6 Comments on “Episode 153: Sonic Design Within Reach”

  1. Chris Morgan #

    I’m disappointed in this episode, but only because it means you won’t go all semester just talking about albums from 1980 proper.

    Reply

  2. Josie M. #

    So this episode came out while I was both very sick and on a road trip to visit my parents for Passover, so I got to listen to it in the car somewhere in the no-mans-land between Orlando and Ft. Pierce along what are literally the two longest stretches of uninterrupted highway in the United States.

    And speaking of travel! I did get the sense that my introducing Ryan on Twitter to the earlier work of the original-lineup Human League (the “more experimental” records from 1978 and 1980 with Marsh & Ware, and which I love much more than is reasonable) had some influence your discussion.

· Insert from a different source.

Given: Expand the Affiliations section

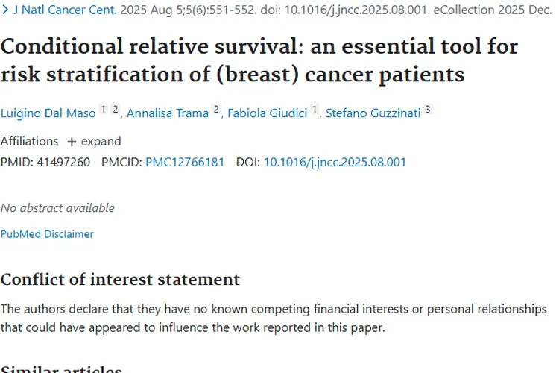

    I recall reading that part of the reason for the breakup of that lineup was a feeling that Gary Numan had stolen their thunder. Because as we all know, Numan’s 1979 album The Pleasure Principle achieved the pop success that had eluded the League until this album (and would continue to elude Marsh & Ware’s new band Heaven 17, in part because of their politics).

    So, it’s selling out only because until then they hadn’t figured out how to sell out sooner. That’s why I think you get at something important here. Dare! is one of the first points at which we achieve true synth-pop synthesis. They’re were fans of disco as much as of krautrock, and this is where those two strands of early electronic pop – the Kraftwerk and the Giorgio Moroder – hook up (and to continue the sex metaphor, concieve the “Eighties” of our popular imagining.)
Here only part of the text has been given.